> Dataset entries
>>>
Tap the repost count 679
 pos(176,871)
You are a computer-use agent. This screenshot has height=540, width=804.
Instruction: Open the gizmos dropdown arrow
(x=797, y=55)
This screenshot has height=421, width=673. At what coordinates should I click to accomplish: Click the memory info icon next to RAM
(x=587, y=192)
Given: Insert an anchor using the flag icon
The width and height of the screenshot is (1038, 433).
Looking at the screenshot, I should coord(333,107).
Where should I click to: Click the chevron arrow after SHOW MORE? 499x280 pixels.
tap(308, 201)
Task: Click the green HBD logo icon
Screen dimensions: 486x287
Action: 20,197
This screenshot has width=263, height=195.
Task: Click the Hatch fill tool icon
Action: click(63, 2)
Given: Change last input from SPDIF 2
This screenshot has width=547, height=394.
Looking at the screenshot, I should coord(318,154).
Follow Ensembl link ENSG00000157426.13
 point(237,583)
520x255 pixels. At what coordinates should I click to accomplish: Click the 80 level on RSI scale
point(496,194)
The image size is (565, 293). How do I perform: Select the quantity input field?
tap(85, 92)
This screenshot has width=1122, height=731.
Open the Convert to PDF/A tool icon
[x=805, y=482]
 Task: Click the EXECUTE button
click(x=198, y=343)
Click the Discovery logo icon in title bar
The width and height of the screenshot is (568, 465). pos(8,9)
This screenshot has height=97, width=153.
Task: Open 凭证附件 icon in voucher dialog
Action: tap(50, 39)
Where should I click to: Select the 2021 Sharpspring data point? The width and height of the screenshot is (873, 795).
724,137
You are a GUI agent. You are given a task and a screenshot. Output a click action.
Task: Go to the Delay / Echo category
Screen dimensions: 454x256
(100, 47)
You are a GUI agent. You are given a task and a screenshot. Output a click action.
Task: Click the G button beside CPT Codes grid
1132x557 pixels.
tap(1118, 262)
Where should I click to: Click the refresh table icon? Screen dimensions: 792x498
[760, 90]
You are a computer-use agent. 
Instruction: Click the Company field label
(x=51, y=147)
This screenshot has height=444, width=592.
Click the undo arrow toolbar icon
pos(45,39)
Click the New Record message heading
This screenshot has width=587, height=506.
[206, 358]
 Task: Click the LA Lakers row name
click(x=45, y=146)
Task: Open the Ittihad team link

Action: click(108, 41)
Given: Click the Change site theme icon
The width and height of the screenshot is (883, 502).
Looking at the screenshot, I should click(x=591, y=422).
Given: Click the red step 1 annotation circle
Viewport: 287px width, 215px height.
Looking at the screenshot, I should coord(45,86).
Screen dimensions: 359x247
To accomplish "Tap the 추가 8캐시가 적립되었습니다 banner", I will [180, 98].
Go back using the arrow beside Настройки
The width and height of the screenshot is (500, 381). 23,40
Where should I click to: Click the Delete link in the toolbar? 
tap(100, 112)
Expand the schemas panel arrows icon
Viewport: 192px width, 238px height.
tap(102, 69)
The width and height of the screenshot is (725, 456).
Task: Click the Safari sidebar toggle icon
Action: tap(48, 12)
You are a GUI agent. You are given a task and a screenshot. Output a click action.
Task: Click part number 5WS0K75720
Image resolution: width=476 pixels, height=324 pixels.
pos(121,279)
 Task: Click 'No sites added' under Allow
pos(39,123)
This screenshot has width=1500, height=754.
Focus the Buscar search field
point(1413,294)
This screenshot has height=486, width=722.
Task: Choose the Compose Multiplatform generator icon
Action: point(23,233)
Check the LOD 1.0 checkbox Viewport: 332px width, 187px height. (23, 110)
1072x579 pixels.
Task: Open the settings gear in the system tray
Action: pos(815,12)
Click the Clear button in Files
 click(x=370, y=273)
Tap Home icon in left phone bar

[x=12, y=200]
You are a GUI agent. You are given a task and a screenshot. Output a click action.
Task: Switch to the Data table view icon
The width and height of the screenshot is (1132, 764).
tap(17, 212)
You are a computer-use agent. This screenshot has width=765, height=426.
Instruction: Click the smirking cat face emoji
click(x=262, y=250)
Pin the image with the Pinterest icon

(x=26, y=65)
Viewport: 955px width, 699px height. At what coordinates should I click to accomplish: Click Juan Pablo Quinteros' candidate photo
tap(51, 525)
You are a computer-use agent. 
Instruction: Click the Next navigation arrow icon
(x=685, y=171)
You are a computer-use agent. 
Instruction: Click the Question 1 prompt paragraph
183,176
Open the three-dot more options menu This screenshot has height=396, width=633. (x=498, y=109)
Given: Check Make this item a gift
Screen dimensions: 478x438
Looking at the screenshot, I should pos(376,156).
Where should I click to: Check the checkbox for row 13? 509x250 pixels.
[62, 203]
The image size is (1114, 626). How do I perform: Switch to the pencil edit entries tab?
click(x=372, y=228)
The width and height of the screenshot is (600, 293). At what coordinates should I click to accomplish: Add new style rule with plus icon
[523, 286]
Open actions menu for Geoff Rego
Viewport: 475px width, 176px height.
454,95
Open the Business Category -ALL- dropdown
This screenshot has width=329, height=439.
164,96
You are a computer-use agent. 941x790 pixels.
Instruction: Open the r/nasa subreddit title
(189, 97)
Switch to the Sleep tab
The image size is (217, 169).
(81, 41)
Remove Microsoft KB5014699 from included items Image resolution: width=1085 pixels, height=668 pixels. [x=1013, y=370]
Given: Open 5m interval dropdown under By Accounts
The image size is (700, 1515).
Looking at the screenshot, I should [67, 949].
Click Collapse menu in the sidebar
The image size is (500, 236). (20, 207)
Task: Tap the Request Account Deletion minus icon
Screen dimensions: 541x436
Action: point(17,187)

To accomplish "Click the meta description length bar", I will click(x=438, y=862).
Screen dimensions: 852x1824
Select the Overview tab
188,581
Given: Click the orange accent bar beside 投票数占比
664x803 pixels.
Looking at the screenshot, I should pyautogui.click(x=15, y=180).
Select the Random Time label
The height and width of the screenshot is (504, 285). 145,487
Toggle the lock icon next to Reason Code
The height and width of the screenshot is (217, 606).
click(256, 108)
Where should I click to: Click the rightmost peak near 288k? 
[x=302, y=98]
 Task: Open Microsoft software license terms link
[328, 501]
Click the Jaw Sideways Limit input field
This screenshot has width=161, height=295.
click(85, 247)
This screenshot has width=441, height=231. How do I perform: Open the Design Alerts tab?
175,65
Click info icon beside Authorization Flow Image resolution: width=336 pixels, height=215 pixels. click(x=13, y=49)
<<<
> Problem details
Taking the entries above, print exactly the lines starting at the line with "Task: Click part number 5WS0K75720" and ending at the line with "Open the Business Category -ALL- dropdown", both included.

> Answer below
Task: Click part number 5WS0K75720
Image resolution: width=476 pixels, height=324 pixels.
pos(121,279)
 Task: Click 'No sites added' under Allow
pos(39,123)
This screenshot has width=1500, height=754.
Focus the Buscar search field
point(1413,294)
This screenshot has height=486, width=722.
Task: Choose the Compose Multiplatform generator icon
Action: point(23,233)
Check the LOD 1.0 checkbox Viewport: 332px width, 187px height. (23, 110)
1072x579 pixels.
Task: Open the settings gear in the system tray
Action: pos(815,12)
Click the Clear button in Files
 click(x=370, y=273)
Tap Home icon in left phone bar

[x=12, y=200]
You are a GUI agent. You are given a task and a screenshot. Output a click action.
Task: Switch to the Data table view icon
The width and height of the screenshot is (1132, 764).
tap(17, 212)
You are a computer-use agent. This screenshot has width=765, height=426.
Instruction: Click the smirking cat face emoji
click(x=262, y=250)
Pin the image with the Pinterest icon

(x=26, y=65)
Viewport: 955px width, 699px height. At what coordinates should I click to accomplish: Click Juan Pablo Quinteros' candidate photo
tap(51, 525)
You are a computer-use agent. 
Instruction: Click the Next navigation arrow icon
(x=685, y=171)
You are a computer-use agent. 
Instruction: Click the Question 1 prompt paragraph
183,176
Open the three-dot more options menu This screenshot has height=396, width=633. (x=498, y=109)
Given: Check Make this item a gift
Screen dimensions: 478x438
Looking at the screenshot, I should pos(376,156).
Where should I click to: Check the checkbox for row 13? 509x250 pixels.
[62, 203]
The image size is (1114, 626). How do I perform: Switch to the pencil edit entries tab?
click(x=372, y=228)
The width and height of the screenshot is (600, 293). At what coordinates should I click to accomplish: Add new style rule with plus icon
[523, 286]
Open actions menu for Geoff Rego
Viewport: 475px width, 176px height.
454,95
Open the Business Category -ALL- dropdown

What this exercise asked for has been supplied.